Abstract

Aluminum (Al) is a well known contaminant of intravenous solutions. The aim of the present study was the estimation of the aluminum load in patients of an intensive care unit (ICU). 15 patients with normal renal function took part. The study period was 15 days. Al was measured in serum, 24 h-urine and 132 samples of parenterals. Daily Al doses were recorded. Al balance was calculated on the basis of the iatrogenic Al dose and renal Al excretion. Al analysis was performed by graphite furnace atomic absorption spectrometry (AAS) with Zeeman background correction under careful quality control. Solutions with Al levels >100 microg/l were: calcium salts, additives for parenteral nutrition solutions, antibiotics, acetylcysteine, triflupromazine, catecholamines and colloids. The Al content of solutions for parenteral nutrition ranged from 4.3 to 69 microg/l. Al doses amounted to 46-456 (median 119) microg/d, equivalent to 0.7 to 6.5 (median 1.7) microg/kg b.w. Renal Al excretion ranged from 10.5 to 723.1 microg/d (median 53 microg/d).
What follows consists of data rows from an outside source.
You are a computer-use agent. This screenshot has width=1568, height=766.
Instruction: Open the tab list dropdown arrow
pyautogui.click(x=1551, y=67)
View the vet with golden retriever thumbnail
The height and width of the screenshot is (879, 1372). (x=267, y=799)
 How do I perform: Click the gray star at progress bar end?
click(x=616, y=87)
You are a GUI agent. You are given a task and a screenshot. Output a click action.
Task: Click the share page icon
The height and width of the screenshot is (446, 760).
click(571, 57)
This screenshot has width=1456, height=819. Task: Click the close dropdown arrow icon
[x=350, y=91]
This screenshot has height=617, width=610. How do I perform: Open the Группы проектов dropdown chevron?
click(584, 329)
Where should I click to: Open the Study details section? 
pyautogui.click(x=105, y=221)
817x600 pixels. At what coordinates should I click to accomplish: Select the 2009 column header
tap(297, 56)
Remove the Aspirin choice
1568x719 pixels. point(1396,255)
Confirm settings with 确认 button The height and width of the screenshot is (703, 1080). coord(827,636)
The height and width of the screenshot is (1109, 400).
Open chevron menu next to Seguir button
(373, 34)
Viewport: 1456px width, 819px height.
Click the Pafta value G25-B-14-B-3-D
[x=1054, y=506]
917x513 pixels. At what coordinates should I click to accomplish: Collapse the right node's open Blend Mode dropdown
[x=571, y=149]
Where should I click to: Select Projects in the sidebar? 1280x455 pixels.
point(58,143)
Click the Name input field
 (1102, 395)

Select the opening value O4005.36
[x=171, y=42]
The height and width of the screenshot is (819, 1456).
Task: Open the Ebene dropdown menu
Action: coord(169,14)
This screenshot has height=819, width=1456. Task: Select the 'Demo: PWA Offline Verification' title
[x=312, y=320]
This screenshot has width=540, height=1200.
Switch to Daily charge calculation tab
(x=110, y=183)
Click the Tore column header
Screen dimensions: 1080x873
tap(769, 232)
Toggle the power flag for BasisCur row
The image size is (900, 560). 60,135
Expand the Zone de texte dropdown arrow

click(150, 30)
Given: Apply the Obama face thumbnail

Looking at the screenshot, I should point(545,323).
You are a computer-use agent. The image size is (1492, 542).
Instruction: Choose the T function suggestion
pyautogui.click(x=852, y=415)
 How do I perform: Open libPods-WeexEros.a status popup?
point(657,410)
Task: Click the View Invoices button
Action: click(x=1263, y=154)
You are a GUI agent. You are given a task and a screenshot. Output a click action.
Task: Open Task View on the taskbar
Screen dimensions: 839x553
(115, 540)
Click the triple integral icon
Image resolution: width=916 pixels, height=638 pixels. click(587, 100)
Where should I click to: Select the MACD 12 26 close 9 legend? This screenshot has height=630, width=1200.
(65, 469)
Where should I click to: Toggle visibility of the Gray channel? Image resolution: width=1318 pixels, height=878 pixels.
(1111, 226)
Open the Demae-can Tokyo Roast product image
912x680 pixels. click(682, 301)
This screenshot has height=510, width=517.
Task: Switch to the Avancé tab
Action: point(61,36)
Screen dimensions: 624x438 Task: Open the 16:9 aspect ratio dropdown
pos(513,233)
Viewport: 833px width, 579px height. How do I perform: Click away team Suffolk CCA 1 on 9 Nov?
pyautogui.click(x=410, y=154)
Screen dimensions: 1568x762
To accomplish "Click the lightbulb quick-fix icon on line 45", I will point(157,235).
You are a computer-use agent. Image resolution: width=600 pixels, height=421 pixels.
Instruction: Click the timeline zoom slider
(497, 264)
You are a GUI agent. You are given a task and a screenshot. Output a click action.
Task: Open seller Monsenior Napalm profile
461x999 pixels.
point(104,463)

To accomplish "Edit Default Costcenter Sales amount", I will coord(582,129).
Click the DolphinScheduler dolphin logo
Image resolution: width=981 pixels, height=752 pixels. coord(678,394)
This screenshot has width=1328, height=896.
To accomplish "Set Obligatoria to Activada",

These amounts partly exceeded the maximal dose (2 microg/kg b.w. per day), recommended by ASPEN/ASCN. Despite of the highly elevated renal Al excretion the median serum concentration of Al was only moderately increased (6.1 microg/l; range: <1.5 to 23.6 microg/l). However, calculations on the basis of the iatrogenic Al dose and renal Al excretion resulted in a net Al uptake (median) of 61 microg/d (maximum: 291 microg/d). Al amounts of this magnitude must be considered potentially harmful in ICU patients, especially with impaired renal function. Parenteral therapy resulted in a considerable Al dose with a positive Al balance in ICU patients. Threshold values for Al contamination of parenterally administered drugs and solutions should be established.